Inspiriert von dem Theaterstück mäandern die Gedanken und Erinnerungen der Frauen assoziativ-sprunghaft, während sie sich subtil in den Monolog der Beckett-Protagonistin Winnie einfügen: Sie ist in einem Erdhügel gefangen und reflektiert über das Sterben, Leben, Ehe und einem zum Untergang geweihten Planeten. Gegliedert in jeweilige Kapitel der einzelnen Frauen entsteht hier ein klug-verstörendes und fesselndes Gesamtbild über den Klimawandel, zwischenmenschliche Beziehungen und Lebensentwürfe sowie über die Kunst.
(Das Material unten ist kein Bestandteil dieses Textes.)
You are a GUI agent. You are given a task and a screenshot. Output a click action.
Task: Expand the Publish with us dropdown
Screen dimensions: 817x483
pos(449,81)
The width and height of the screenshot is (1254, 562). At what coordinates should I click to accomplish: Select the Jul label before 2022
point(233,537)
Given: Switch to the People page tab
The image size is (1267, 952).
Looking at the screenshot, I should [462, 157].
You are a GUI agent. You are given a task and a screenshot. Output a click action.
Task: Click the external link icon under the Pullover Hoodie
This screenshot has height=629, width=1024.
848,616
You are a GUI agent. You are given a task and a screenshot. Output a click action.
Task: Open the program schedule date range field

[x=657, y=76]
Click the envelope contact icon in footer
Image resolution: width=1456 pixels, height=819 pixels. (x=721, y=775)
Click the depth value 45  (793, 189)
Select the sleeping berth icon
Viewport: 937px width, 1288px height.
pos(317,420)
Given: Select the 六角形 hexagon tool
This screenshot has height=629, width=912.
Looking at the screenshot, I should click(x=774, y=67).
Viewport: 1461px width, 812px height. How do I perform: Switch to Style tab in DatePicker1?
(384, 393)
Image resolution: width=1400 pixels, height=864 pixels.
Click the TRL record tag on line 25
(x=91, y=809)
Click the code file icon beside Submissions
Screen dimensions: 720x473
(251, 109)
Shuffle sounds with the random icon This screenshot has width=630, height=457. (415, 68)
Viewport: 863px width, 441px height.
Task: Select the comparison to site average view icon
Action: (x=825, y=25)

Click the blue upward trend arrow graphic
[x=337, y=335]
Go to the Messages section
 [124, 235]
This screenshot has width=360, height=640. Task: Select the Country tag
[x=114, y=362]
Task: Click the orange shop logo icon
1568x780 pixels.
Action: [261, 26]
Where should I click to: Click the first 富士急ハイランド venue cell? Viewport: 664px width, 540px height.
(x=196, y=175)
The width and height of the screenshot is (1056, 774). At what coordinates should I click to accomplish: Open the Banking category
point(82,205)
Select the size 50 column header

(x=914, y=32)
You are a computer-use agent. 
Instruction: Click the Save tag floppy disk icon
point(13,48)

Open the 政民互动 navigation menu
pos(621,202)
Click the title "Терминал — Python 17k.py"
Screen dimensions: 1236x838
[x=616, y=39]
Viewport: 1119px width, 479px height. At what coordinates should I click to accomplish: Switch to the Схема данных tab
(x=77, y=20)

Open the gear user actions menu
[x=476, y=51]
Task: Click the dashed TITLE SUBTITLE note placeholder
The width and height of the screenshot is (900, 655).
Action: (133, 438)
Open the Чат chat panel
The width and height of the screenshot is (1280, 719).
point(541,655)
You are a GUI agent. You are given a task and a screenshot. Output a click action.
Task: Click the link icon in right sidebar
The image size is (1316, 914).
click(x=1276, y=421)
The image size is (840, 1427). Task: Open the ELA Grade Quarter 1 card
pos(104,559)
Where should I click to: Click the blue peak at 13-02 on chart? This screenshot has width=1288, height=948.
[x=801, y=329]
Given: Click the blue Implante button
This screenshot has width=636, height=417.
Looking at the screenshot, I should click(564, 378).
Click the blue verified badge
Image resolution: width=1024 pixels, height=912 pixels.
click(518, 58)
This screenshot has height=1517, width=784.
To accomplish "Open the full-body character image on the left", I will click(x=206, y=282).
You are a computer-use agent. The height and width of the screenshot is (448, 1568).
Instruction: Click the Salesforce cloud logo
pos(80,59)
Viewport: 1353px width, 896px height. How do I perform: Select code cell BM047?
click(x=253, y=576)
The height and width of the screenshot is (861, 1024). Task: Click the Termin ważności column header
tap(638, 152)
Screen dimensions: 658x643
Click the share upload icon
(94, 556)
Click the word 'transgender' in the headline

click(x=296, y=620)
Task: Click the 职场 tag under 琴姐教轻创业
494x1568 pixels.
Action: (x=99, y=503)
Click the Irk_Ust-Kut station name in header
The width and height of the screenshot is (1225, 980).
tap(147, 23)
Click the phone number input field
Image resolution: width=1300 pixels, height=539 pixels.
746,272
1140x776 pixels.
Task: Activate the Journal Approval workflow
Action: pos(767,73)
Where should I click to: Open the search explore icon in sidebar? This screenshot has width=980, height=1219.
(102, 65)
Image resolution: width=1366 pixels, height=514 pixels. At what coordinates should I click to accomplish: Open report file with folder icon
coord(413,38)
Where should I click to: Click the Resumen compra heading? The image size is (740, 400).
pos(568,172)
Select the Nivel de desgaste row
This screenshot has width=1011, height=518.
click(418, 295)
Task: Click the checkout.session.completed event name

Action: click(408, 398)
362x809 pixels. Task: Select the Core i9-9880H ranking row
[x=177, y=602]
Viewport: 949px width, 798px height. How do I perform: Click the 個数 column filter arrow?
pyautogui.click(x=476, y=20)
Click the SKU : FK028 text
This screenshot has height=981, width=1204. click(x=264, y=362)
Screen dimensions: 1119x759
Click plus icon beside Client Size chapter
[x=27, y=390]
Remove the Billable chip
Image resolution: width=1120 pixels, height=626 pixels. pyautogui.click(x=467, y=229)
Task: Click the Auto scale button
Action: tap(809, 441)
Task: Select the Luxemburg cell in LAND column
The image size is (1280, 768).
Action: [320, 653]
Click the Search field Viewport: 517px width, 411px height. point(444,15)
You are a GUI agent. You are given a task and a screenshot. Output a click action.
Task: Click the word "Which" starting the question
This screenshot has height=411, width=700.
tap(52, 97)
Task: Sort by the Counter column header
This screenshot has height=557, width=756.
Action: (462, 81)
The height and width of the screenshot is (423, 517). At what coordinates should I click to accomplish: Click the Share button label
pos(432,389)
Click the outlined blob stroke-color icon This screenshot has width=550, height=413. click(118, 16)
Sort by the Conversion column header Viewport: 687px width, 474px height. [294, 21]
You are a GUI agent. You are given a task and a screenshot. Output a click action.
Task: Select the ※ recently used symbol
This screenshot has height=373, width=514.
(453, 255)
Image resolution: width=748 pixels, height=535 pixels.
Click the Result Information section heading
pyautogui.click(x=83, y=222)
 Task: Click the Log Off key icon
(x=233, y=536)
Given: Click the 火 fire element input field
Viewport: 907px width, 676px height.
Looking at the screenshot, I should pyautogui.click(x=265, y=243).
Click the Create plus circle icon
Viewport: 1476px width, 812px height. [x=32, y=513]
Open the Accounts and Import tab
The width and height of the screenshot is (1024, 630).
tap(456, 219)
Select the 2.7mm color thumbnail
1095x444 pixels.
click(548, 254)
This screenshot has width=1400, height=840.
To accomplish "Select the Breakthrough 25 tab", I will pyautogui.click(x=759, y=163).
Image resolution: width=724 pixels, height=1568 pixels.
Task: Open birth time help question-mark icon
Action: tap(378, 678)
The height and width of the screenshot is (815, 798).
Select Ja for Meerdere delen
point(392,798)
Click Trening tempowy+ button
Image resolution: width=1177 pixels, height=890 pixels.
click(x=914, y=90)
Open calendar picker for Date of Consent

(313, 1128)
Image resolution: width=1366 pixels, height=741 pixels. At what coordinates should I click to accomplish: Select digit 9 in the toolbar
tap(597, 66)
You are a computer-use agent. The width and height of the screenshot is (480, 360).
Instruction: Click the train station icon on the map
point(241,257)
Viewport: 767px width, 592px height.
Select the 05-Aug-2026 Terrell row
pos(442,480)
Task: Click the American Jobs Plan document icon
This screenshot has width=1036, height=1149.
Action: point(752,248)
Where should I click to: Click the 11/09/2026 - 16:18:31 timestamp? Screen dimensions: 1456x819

Feinfühlig, humorvoll und scharfsinnig dringt die Autorin tief in die angstgeplagten Seelen der Frauen ein, lässt ihre Sorgen und Gedanken weit abschweifen, um sie doch wieder versiert und treffsicher in die Rahmenhandlung eines 60 Jahre alten und doch hochaktuellen Stückes sowie der Buschfeuer einzufangen. Themen wie Rassismus, Gewalt, Familie und eine bevorstehende Klimakatastrophe fügen sich dabei ebenso homogen ineinander wie seelische Verluste oder Alltägliches wie der Kundalini-Yogakurs. Und wenn das inspirierende Stück am Ende mit Applaus gefeiert wird, hat jede der drei Frauen mit ihrer ergreifend-brillanten Innenschau eine Katharsis hinter sich, die sie im unsicheren Leben weitermachen lässt.

Ein zutiefst menschliches, bewegendes und originelles Stück Literatur mit einer wunderschön präzis-intimen Prosa!